··· Supplied entries ···
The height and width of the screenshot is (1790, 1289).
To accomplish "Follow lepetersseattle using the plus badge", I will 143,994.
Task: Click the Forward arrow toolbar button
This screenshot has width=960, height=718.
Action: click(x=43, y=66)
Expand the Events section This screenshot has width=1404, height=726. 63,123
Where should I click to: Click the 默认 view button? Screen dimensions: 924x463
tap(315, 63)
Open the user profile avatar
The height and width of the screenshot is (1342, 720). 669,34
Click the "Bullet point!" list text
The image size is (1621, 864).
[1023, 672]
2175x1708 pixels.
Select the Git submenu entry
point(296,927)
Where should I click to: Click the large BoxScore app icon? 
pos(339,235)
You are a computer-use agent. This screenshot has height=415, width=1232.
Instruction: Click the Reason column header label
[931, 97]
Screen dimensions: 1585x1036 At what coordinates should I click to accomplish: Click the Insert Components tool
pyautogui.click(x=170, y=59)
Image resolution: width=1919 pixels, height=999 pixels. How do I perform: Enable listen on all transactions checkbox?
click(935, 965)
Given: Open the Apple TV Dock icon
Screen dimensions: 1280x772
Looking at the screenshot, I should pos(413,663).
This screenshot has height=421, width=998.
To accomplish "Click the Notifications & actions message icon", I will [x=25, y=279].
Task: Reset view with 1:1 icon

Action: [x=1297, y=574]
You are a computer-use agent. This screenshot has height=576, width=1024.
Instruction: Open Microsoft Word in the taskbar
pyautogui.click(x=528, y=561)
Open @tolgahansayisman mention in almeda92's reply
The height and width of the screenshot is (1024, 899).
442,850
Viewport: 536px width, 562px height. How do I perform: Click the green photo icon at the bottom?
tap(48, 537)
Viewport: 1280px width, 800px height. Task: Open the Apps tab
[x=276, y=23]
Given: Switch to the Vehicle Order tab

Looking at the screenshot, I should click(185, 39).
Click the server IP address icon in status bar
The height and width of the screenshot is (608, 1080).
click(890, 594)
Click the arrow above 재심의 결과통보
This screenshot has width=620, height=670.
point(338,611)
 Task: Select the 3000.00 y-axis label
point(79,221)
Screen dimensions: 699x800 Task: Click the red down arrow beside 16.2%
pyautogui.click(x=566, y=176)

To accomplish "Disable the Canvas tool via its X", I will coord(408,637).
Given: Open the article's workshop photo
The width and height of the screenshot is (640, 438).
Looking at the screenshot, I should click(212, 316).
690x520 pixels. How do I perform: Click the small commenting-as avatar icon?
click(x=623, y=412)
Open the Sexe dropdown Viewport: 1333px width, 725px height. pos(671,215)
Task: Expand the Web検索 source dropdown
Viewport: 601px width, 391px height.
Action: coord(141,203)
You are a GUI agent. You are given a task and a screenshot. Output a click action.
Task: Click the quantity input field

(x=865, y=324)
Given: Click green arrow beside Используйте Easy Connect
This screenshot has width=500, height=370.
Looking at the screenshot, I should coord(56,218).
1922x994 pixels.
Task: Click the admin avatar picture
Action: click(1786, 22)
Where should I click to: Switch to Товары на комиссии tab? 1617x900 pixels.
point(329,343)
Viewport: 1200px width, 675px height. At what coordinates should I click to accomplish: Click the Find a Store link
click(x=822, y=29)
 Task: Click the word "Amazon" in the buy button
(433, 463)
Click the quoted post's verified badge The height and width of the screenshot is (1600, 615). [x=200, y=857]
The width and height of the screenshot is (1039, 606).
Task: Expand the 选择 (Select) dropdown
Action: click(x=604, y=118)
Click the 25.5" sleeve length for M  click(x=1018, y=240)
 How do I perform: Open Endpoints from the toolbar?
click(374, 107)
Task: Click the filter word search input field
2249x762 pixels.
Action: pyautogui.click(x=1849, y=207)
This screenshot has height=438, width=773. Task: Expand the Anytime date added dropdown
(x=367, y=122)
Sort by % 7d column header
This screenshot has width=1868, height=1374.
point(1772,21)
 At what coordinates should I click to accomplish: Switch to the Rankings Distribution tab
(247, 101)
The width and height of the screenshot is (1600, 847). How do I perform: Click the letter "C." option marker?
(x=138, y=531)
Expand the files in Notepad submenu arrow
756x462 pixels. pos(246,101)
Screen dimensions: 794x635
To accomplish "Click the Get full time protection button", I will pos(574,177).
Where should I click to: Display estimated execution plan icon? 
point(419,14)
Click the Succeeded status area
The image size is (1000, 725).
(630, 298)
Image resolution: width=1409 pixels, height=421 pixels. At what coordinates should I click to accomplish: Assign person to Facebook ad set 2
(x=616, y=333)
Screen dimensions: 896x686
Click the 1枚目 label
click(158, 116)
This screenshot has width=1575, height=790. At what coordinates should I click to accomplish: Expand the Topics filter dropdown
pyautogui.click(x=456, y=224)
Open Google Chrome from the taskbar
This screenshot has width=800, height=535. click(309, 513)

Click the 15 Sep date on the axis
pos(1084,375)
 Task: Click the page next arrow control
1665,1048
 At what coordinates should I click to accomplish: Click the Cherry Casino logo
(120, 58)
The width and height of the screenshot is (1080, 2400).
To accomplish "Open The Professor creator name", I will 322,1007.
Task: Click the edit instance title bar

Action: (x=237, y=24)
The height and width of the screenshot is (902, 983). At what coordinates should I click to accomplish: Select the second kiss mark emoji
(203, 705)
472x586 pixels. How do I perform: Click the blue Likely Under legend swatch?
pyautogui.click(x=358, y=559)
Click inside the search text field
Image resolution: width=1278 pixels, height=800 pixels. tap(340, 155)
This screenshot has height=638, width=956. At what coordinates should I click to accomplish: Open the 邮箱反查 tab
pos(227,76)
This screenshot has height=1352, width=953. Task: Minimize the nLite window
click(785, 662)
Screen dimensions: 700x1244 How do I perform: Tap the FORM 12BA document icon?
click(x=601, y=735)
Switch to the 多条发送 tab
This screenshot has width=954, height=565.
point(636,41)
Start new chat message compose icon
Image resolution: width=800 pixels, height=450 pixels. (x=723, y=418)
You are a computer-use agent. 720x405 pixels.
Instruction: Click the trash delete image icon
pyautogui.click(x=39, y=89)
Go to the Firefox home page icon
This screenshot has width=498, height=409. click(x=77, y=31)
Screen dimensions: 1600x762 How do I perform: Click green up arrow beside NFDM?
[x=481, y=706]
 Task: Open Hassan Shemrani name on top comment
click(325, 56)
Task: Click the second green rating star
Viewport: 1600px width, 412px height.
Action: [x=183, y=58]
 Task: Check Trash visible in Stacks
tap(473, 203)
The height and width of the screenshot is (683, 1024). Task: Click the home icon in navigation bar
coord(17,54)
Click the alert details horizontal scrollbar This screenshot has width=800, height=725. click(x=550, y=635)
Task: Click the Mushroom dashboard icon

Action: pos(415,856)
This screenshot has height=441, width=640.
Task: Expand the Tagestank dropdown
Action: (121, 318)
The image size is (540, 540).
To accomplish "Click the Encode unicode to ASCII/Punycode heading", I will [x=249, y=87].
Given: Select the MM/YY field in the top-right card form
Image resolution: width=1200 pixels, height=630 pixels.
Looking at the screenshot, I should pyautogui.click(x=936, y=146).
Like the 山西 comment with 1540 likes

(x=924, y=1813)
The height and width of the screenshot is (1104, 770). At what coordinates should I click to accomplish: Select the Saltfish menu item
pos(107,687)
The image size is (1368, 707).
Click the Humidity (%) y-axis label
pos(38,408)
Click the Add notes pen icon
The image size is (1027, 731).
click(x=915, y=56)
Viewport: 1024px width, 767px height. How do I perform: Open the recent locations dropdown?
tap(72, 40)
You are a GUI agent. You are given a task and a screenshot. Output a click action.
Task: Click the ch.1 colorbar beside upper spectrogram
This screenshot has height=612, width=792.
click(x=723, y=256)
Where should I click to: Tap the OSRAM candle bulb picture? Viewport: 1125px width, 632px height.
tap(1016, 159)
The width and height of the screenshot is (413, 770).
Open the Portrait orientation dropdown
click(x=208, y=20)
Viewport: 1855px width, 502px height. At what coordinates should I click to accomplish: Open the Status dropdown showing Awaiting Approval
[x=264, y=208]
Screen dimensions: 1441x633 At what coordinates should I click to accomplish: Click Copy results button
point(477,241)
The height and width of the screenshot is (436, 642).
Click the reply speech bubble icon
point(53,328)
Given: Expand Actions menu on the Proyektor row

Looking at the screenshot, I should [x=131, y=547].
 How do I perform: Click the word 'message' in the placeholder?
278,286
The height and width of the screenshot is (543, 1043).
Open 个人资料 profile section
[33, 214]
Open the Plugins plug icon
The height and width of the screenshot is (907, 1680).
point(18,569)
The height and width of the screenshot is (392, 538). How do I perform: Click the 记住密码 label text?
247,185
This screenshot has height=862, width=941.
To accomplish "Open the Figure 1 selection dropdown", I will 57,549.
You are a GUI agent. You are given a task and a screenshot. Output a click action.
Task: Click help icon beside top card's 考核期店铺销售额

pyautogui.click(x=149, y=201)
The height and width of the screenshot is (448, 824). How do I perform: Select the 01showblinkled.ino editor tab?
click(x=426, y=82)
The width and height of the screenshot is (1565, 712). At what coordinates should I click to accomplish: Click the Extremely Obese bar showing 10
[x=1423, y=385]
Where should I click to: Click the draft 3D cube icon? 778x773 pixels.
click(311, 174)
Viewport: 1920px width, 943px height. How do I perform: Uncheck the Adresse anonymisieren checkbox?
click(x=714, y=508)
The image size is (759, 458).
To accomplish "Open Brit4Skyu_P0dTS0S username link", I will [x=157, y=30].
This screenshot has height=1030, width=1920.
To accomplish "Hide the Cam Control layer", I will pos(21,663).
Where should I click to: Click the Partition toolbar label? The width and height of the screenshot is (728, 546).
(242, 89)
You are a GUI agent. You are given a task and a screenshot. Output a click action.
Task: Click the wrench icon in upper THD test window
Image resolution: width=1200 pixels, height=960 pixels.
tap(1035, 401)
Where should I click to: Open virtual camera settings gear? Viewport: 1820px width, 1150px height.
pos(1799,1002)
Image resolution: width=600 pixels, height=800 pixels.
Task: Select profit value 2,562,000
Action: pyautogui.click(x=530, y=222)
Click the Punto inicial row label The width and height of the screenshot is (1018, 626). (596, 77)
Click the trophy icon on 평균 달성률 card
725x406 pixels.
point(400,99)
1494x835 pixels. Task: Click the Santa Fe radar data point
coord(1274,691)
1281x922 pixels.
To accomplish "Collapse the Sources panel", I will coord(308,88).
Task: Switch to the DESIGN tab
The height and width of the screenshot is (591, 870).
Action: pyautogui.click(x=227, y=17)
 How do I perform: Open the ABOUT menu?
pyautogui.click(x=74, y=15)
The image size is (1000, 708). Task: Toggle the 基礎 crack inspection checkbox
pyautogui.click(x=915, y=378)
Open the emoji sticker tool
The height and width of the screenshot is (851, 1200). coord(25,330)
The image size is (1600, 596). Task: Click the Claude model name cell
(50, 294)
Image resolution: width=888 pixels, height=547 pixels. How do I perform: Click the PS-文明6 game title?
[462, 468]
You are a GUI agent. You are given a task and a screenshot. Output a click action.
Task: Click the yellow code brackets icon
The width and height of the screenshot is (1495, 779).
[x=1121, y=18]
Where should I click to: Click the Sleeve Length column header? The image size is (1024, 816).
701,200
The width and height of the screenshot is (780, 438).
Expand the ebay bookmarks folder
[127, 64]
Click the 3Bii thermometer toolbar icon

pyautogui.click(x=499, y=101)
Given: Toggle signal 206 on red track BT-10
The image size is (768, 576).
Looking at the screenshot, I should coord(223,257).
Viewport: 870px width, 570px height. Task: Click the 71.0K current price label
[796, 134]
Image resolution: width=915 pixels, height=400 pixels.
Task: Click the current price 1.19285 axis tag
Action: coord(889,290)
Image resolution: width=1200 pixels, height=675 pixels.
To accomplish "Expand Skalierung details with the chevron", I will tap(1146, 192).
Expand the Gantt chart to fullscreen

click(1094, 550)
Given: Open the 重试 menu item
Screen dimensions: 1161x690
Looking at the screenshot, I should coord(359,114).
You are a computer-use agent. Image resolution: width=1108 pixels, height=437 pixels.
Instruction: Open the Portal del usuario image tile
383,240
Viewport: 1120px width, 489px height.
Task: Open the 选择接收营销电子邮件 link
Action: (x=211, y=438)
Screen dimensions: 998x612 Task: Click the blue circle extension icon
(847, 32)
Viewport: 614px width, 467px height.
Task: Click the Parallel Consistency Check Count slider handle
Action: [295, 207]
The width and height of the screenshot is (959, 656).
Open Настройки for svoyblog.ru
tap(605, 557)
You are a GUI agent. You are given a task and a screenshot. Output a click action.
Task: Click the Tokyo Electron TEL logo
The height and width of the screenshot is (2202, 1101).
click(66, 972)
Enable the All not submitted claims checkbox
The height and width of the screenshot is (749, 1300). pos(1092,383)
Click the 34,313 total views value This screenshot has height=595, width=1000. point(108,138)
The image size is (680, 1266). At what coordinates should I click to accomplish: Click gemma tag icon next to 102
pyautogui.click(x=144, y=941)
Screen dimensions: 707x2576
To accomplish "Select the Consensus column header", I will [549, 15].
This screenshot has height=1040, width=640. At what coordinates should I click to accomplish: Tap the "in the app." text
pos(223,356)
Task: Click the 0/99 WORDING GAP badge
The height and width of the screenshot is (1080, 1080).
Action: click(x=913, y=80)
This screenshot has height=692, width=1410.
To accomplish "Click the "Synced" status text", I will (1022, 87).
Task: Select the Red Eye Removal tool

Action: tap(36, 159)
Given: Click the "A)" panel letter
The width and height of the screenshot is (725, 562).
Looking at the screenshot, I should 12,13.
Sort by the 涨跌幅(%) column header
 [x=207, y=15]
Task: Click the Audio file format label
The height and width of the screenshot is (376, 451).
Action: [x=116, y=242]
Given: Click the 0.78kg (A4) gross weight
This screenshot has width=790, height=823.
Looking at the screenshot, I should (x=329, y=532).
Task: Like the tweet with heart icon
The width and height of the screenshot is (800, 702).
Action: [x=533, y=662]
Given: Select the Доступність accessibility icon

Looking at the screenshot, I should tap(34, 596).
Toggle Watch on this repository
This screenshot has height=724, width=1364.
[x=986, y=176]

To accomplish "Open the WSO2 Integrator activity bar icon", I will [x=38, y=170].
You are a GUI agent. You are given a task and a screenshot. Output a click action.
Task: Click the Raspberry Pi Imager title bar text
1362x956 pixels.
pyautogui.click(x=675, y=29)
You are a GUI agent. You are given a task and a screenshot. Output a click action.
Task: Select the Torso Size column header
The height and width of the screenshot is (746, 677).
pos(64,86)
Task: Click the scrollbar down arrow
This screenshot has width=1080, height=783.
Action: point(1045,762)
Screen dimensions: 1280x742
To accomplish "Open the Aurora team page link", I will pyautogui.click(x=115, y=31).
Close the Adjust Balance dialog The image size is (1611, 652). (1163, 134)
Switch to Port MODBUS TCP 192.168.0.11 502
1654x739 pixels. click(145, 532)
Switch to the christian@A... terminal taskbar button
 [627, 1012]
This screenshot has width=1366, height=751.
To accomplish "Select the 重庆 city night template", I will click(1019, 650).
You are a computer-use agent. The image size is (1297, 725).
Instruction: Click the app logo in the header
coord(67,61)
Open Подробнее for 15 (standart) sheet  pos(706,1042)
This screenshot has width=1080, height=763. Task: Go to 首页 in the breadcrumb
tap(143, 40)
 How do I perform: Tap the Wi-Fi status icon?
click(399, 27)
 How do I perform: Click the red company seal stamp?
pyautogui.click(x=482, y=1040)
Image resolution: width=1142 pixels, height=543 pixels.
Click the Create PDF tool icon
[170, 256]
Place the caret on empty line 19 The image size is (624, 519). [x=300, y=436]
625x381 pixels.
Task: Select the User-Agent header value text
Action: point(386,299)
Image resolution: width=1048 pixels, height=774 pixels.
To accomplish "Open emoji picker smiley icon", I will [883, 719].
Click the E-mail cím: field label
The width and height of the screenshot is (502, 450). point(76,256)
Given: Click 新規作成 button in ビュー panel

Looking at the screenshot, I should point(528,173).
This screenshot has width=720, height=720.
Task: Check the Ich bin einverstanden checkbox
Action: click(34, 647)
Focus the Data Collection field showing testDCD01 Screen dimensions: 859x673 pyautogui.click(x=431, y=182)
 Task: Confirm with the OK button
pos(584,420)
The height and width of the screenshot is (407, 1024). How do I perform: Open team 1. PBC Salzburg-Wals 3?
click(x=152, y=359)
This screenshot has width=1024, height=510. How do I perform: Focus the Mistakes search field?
···
Copy out the lines above word for word, stopping after the line containing "2175x1708 pixels.".

§ Response to the exercise
The height and width of the screenshot is (1790, 1289).
To accomplish "Follow lepetersseattle using the plus badge", I will 143,994.
Task: Click the Forward arrow toolbar button
This screenshot has width=960, height=718.
Action: click(x=43, y=66)
Expand the Events section This screenshot has width=1404, height=726. 63,123
Where should I click to: Click the 默认 view button? Screen dimensions: 924x463
tap(315, 63)
Open the user profile avatar
The height and width of the screenshot is (1342, 720). 669,34
Click the "Bullet point!" list text
The image size is (1621, 864).
[1023, 672]
2175x1708 pixels.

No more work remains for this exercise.